Each applicant needs a separate payment tied to their own DS-160 barcode. If you are applying as a family, you will pay $185 per person, with each payment linked to an individual application. The fee cannot be bundled into a single transaction covering multiple applicants.

Rescheduling Without Paying Again

Plans change, and so do interview dates. You can reschedule your visa appointment without paying a new fee as long as your original MRV payment is still valid. Each embassy sets its own limit on how many times you can reschedule before the system locks further changes, though these limits are not publicly posted. If you miss an appointment without canceling it in advance, you may lose the ability to reschedule on that payment and have to pay again.
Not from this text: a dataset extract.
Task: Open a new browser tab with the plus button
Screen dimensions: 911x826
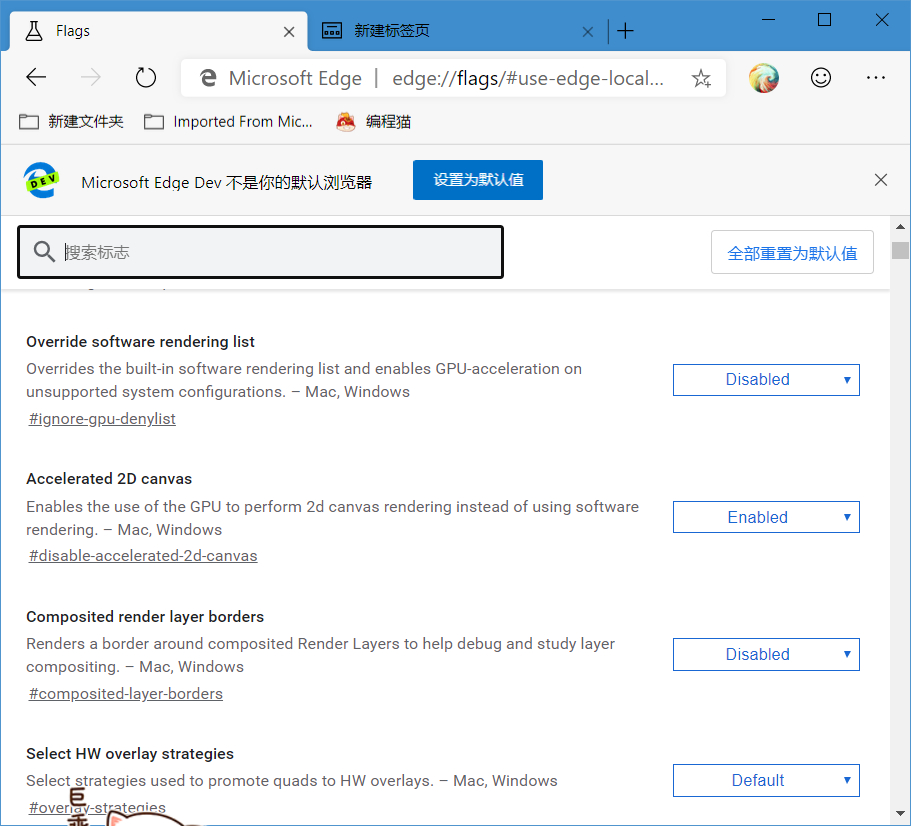Action: pos(625,30)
The key constraint is the clock. Your paid MRV fee is valid for 365 days from the date you complete the transaction.6U.S. Embassy in the Dominican Republic. How Long Do I Have to Schedule an Interview After I Pay My Visa Application Fee If that year passes without a scheduled appointment, the fee expires and you start over with a fresh $185 payment. This catches more people than you might expect, particularly at embassies with long wait times where available appointment slots can stretch months out.

What Happens After a Denial

The most common reason for B-2 visa denials is Section 214(b) of the Immigration and Nationality Act, which presumes that every nonimmigrant visa applicant intends to stay permanently unless they prove otherwise. A consular officer who is not convinced you have strong enough ties to your home country will refuse the application on this basis.7U.S. Department of State. Visa Denials

A 214(b) refusal cannot be appealed. You can reapply at any time, but you will need to submit a new DS-160, pay the $185 fee again, and attend another interview.8U.S. Embassy and Consulates in Türkiye. Your Application is Refused The previous fee is gone. Simply reapplying with the same information rarely changes the outcome; you generally need to show new evidence of ties to your home country, such as a new job, property ownership, or changed family circumstances.
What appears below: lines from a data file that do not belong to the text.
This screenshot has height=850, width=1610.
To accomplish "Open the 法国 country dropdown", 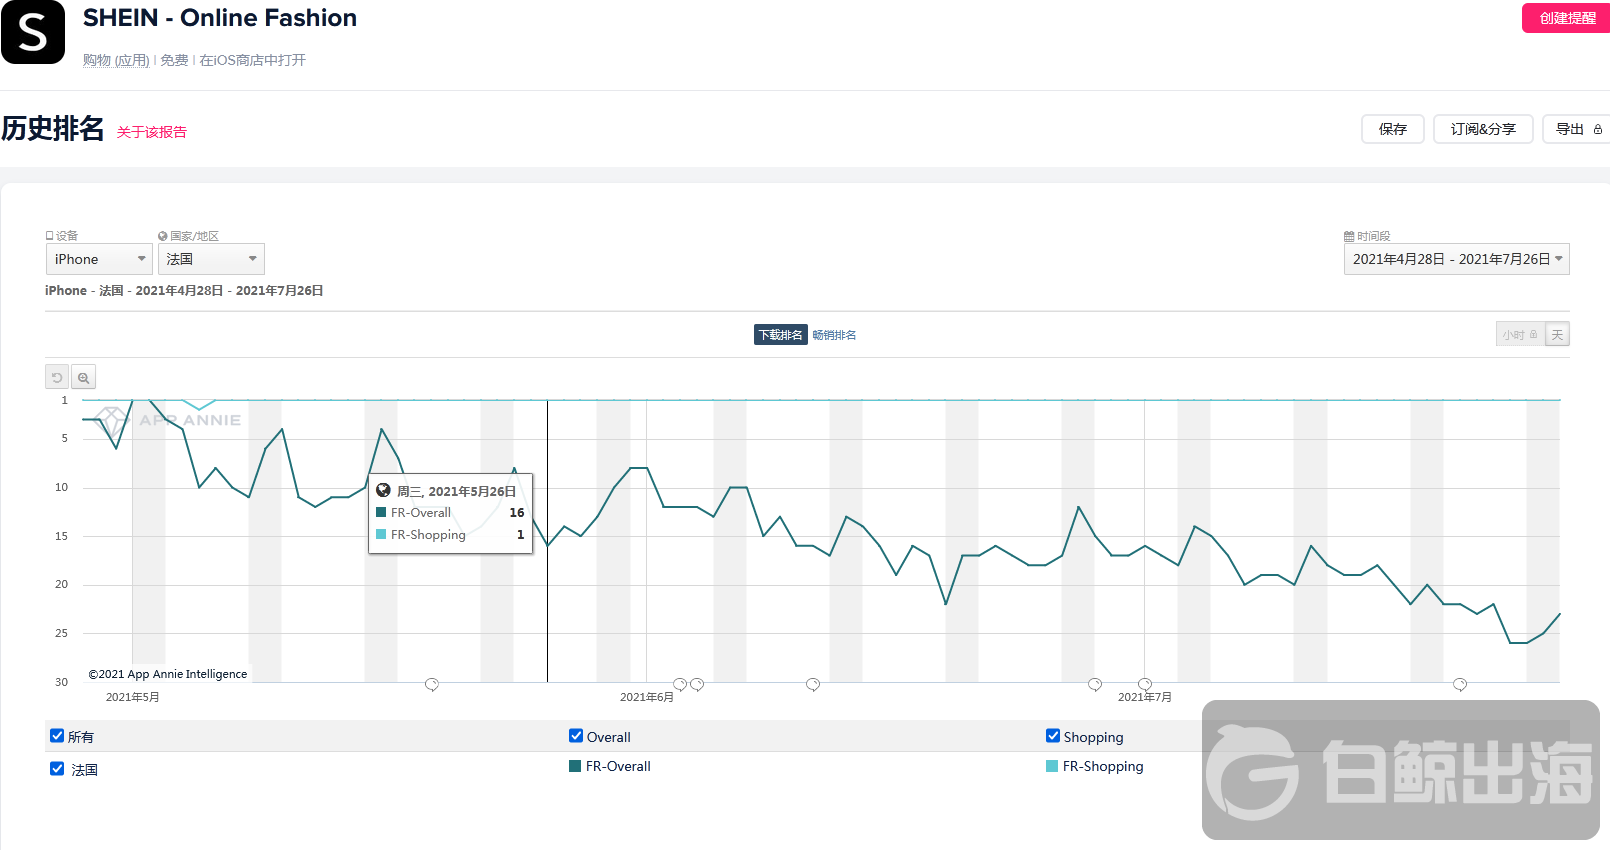I will pos(211,259).
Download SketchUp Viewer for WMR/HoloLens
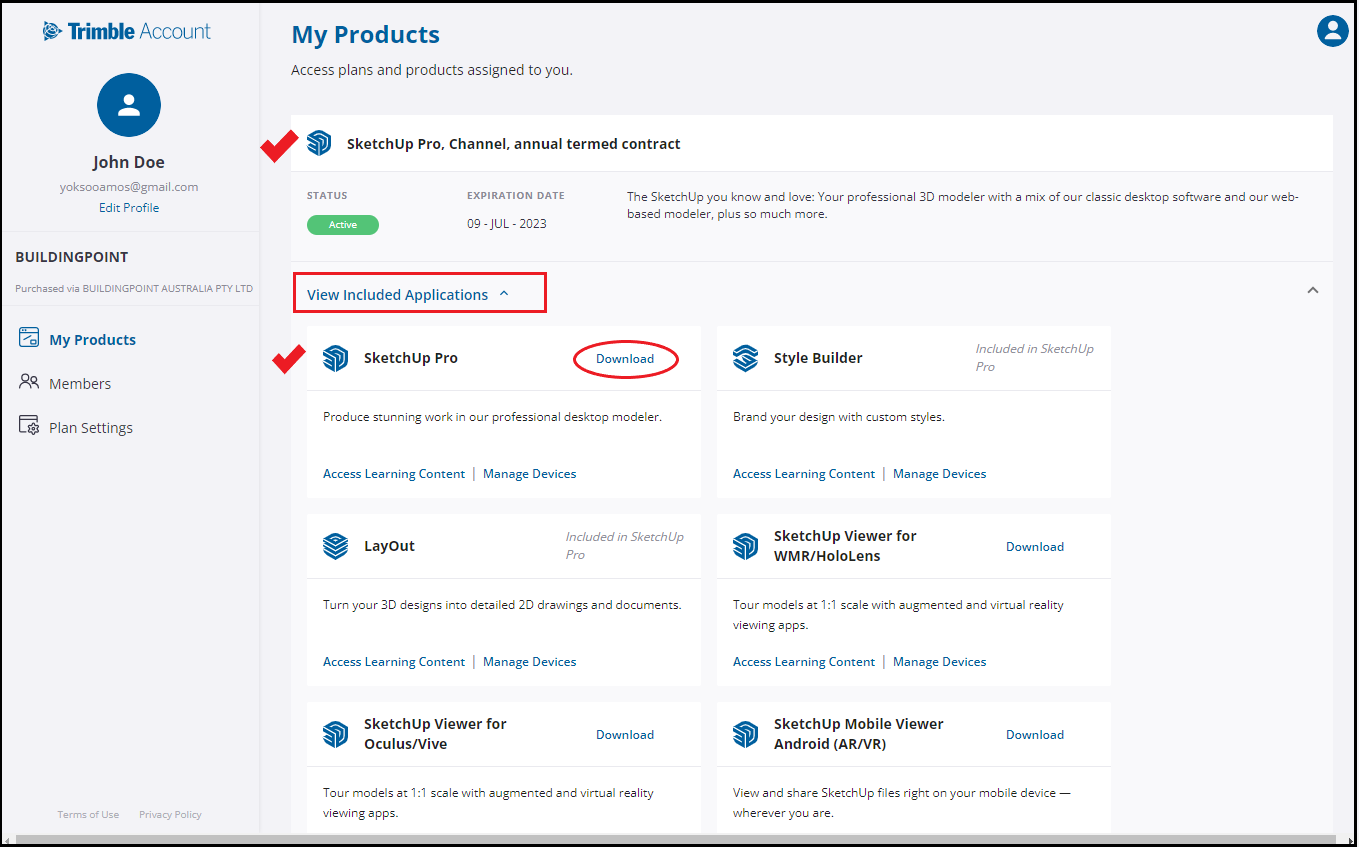The image size is (1359, 847). [1035, 547]
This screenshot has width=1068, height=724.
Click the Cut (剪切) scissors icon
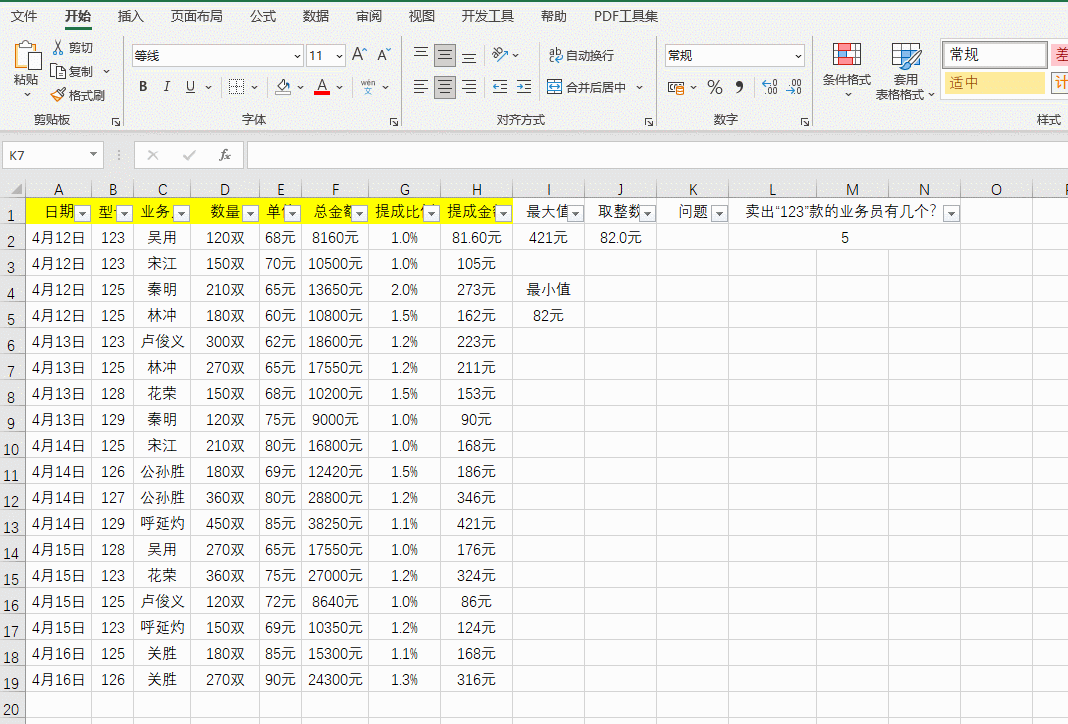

Interview Waiver for Renewals

If you are renewing a B-2 visa rather than applying for the first time, you may qualify for an interview waiver. As of October 2025, applicants renewing within 12 months of their prior visa’s expiration can skip the in-person interview, provided the earlier visa was issued for full validity and the applicant was at least 18 when it was issued.9U.S. Department of State. Interview Waiver Update September 18, 2025 You must also apply in your country of nationality or usual residence, have no prior visa refusals on your record, and have no apparent grounds of ineligibility.
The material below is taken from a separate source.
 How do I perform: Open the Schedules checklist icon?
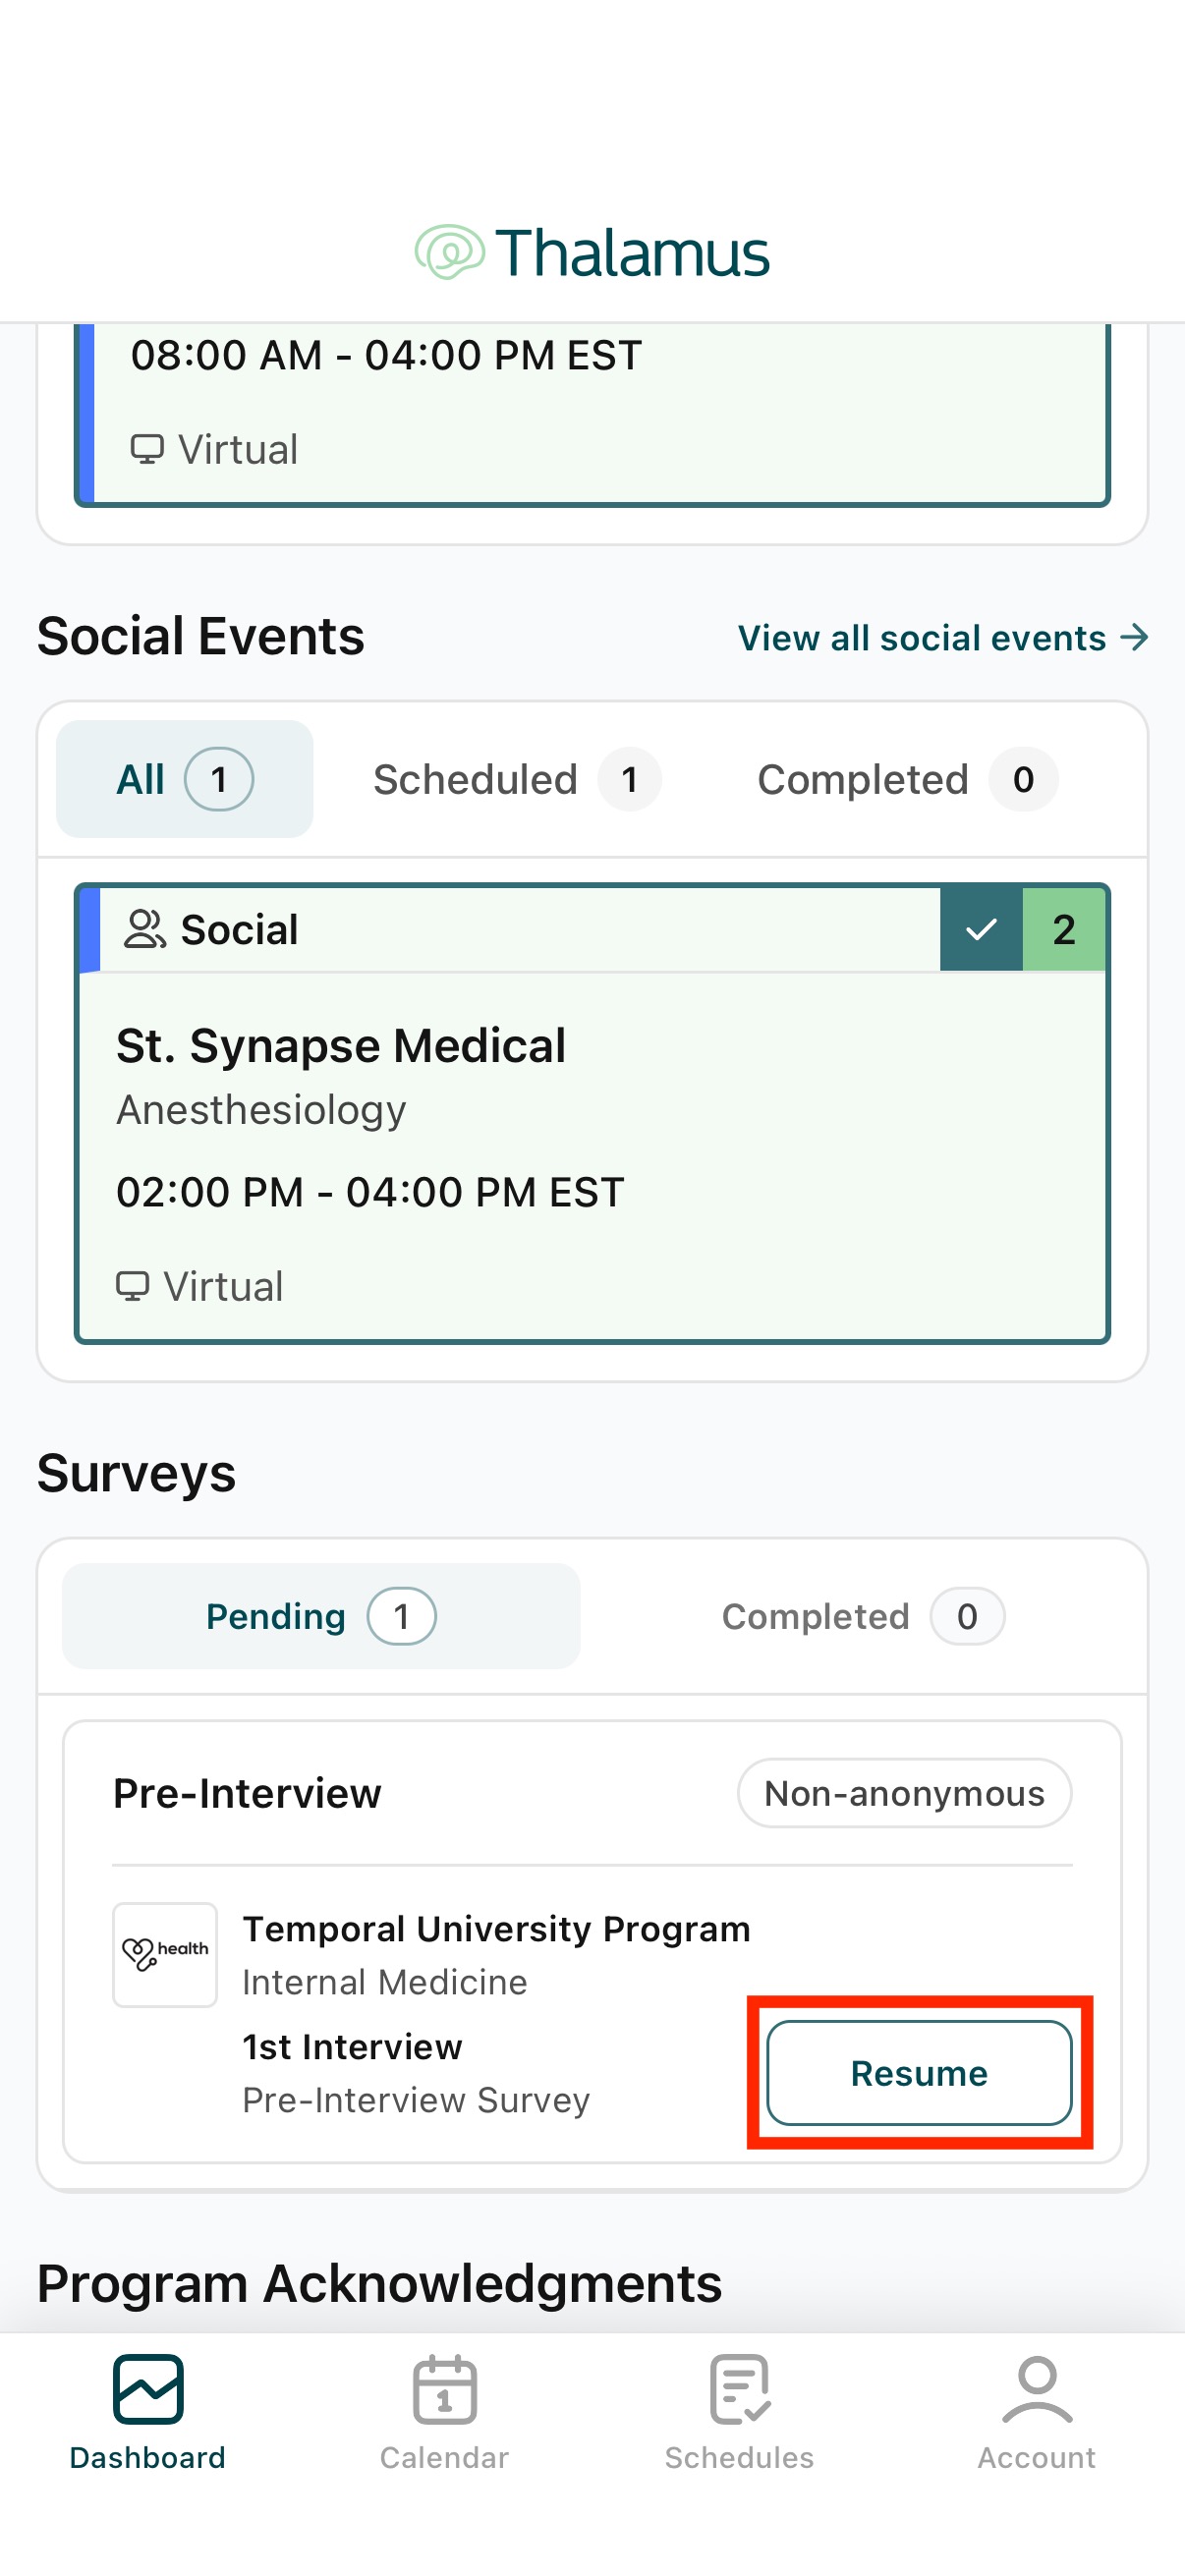click(x=740, y=2389)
The interview waiver does not reduce the fee. You still pay the full $185 MRV fee and any applicable reciprocity fee. What it saves is time: you drop off your documents (or mail them, depending on the post) rather than waiting weeks or months for an interview slot. Consular officers retain the right to call anyone in for an interview on a case-by-case basis, so the waiver is not guaranteed even if you meet every criterion.

Other Costs to Budget For

The government fees are only part of the picture. You will also need passport-sized photos that meet State Department specifications, which typically run $15 to $20 at a professional photo service. Some applicants handle this at home with a phone and white background, but a rejection for a non-compliant photo means a wasted trip to the embassy.

Travel to the embassy or consulate is another real cost that people overlook. If the nearest U.S. embassy is in another city or even another country, you may need to budget for transportation, lodging, and time off work. For families, multiply those incidental costs by the number of applicants.

Hiring an immigration attorney for a straightforward B-2 application is not common, but applicants with prior denials or complicated travel histories sometimes seek professional help. Attorney fees for B-2 assistance generally range from $1,000 to $3,000 depending on the complexity of the case and the attorney’s market. For most first-time tourist visa applicants with clean records, the DS-160 is straightforward enough to complete without professional assistance.